DE MILO AUERBACH - EL 15/11/2006

Estimados Olga y Daniel.

Volcando en la pantalla del ordenador los recuerdos que aparecen uno tras otro, no puedo dejar de mencionar el carro de la asistencia pública que, con el anuncio de su sonora campanilla, corría a toda velocidad por el centro de la calle Nueva York para socorrer a algún enfermo o accidentado. El sonar de la campana de los bomberos era frecuente. El "tan tan" del tranvía con el fuerte ruido metálico de su andar sobre los rieles. El repiqueteo de las herraduras de los caballos, arrastrando carruajes con el característico ruido de sus llantas al rodar sobre el empedrado. Los automóviles y los omnibuses con sus roncadores motores. Se me aparece en este momento el agente de policía, el "cana", apostado en las esquinas o cuidando el orden mientras caminaba por la calle. De noche oíamos a lo lejos el silbido de sus pitos cuando hacían ronda.

A las siete de la mañana el panadero con el pan recién sacado del horno; luego el pescador con sus pescados a veces no tan frescos; el vendedor ambulante con corbatas, cinturones, peines, alfombras; el vendedor de hielo; el vendedor de géneros para confecciones con su mercadería cargada sobre el hombro. Estos muchas veces venían con la cabeza cubierta por una gorra de navegante, para hacer creer a sus compradores que los géneros eran importados. Todos llegaban hasta la puerta de casa. También el lechero con la leche recién ordeñada, aunque a veces mezclada con agua. Era común ver a los inspectores de la municipalidad, introduciendo el densímetro en los tarros para sancionar a los que incurrían en ese engaño.
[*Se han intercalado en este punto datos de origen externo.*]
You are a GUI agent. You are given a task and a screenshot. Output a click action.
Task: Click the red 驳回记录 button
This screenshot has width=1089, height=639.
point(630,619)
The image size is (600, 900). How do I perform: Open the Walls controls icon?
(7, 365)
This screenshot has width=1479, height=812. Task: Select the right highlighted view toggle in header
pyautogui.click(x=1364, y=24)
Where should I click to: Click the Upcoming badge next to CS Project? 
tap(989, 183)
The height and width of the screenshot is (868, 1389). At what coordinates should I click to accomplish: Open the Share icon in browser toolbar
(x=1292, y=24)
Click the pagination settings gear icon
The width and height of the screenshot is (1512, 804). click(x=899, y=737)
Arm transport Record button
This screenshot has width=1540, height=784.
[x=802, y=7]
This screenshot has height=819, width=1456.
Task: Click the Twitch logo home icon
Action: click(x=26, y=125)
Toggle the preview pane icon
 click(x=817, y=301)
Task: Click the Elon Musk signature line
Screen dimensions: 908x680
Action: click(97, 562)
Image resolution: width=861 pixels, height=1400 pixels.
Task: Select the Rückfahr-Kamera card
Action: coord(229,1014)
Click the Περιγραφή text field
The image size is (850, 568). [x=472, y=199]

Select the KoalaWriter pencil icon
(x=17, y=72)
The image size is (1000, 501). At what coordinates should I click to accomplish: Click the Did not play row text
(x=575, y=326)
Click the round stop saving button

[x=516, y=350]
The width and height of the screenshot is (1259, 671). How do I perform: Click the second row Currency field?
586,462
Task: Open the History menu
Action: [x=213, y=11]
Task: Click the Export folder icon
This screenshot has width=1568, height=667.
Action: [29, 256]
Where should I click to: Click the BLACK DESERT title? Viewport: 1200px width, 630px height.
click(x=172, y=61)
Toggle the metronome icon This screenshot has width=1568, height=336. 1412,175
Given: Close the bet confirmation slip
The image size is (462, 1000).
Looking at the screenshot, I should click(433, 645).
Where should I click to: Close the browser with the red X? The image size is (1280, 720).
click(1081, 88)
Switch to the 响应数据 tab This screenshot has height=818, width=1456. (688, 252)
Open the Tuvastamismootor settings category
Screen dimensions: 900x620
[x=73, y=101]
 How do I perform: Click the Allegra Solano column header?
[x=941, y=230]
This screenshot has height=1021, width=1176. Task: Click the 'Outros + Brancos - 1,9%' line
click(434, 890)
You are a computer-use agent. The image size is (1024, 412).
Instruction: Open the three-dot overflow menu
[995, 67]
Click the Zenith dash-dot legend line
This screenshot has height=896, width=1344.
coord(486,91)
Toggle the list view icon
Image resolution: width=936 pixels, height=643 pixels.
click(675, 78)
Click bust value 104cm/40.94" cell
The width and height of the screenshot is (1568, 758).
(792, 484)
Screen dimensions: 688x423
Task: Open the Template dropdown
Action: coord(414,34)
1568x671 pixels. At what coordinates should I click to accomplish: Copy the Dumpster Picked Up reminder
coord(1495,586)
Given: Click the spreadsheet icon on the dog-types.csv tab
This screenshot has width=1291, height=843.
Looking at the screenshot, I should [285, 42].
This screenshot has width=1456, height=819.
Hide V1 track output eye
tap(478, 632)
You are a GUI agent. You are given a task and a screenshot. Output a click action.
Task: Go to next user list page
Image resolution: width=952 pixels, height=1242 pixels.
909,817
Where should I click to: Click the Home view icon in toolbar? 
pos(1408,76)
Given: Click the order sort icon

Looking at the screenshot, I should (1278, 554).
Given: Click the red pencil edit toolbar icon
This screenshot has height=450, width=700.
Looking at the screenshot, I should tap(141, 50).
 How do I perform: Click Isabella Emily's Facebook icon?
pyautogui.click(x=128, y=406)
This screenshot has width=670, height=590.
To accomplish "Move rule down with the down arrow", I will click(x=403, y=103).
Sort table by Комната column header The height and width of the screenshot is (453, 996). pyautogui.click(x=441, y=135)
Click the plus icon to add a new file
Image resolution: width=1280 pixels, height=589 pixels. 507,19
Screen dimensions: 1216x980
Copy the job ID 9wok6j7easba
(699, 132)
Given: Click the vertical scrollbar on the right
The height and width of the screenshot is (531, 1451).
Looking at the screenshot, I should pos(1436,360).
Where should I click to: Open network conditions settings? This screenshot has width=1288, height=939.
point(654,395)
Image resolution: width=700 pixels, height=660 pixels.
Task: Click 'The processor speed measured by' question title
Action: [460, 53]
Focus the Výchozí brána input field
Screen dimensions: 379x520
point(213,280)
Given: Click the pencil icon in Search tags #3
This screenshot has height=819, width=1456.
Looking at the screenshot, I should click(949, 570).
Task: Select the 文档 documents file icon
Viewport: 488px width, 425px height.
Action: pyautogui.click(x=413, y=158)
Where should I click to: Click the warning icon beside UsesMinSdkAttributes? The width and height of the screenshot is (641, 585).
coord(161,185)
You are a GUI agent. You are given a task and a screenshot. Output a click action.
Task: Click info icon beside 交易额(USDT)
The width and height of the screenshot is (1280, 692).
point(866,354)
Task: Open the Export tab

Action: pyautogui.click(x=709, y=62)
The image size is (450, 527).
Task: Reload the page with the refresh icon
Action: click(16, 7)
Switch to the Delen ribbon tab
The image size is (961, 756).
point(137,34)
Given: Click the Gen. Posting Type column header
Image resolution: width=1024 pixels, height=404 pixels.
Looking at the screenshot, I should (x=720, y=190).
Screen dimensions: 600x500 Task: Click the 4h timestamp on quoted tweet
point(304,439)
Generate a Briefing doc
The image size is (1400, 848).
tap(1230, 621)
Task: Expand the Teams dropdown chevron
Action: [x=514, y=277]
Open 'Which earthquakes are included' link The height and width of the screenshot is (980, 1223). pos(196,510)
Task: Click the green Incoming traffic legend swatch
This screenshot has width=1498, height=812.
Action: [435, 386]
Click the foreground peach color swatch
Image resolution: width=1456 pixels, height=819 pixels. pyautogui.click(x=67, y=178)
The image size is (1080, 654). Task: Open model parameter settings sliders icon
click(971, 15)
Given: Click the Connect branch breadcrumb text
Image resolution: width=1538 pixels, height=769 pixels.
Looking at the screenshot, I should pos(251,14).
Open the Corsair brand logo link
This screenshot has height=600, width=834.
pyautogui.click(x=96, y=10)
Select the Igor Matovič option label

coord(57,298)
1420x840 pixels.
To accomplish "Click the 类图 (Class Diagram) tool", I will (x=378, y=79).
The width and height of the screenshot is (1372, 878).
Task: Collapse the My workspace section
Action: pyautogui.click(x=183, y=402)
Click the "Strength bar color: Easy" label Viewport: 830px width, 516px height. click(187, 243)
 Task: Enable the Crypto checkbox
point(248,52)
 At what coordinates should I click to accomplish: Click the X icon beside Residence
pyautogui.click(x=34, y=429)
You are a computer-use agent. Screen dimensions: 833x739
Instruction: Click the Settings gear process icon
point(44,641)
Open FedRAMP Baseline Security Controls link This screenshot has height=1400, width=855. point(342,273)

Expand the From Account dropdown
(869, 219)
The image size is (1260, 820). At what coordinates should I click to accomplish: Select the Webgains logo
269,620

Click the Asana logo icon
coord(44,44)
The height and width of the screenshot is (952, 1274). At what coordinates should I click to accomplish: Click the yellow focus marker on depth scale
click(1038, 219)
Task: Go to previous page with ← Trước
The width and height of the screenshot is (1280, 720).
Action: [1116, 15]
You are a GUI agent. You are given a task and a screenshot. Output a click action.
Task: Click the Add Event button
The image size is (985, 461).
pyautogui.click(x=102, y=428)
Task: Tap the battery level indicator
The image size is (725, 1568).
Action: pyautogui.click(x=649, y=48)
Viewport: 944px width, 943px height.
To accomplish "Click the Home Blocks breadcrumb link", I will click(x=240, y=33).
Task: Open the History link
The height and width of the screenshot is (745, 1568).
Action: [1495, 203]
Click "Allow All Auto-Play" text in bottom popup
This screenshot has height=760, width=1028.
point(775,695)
La panadería de Pendón tenía otra entrada en la calle Marsella. Por allí se llegaba hasta el enorme horno de ladrillos alimentado a leña que, por unas monedas, los vecinos la podían utilizar los domingos. Largas paletas de madera manejadas por los panaderos, introducían esas fuentes que al cabo de unas horas se convertirían en verdaderos manjares.

Recuerdo otra anécdota. Yo estaba en tercer año del Colegio Nacional de La Plata. Quise repetir en casa lo que allí nos enseñaron: la forma de producir ácido sulfhídrico. Es decir la producción del olor a huevo podrido. Y lo conseguí. Fue tanta mi alegría el haberlo logrado, que no hacía otra coso que oler ese repugnante olor. Salí a la calle para mostrar a los pibes de mi barra, el tubo de ensayo con lo que yo había hecho. Fanfarronería propia de la edad. Había conseguido fabricar el líquido de las conocidas "bombitas de olor", que algunos comercios vendían. Nos pusimos a pensar qué aplicación se le podría dar a ese valioso producto. Alguien fijó los ojos en la carnicería pegada a la entrada del zaguán que conducía a mi departamento, y todos concordamos con su brillante idea. No lo felicitamos porque no se acostumbraba. Entramos. En un descuido del carnicero, yo desparramé el líquido por el suelo. Salimos sigilosamente. Ya en la calle, la barra escapó ("se rajó", decíamos en aquel entonces) a todo vapor en dirección a la calle Valparaíso, al "campito". Yo no me escapé. Permanecí recostado sobre la pared al borde del zaguán. A los dos minutos apareció el carnicero con un cuchillo en una mano y con la otra apretándose la nariz. -A dónde se fueron?- me preguntó gritando. Yo le señalé justamente la dirección opuesta. Pero, de cualquier manera, ya no había a quién correr.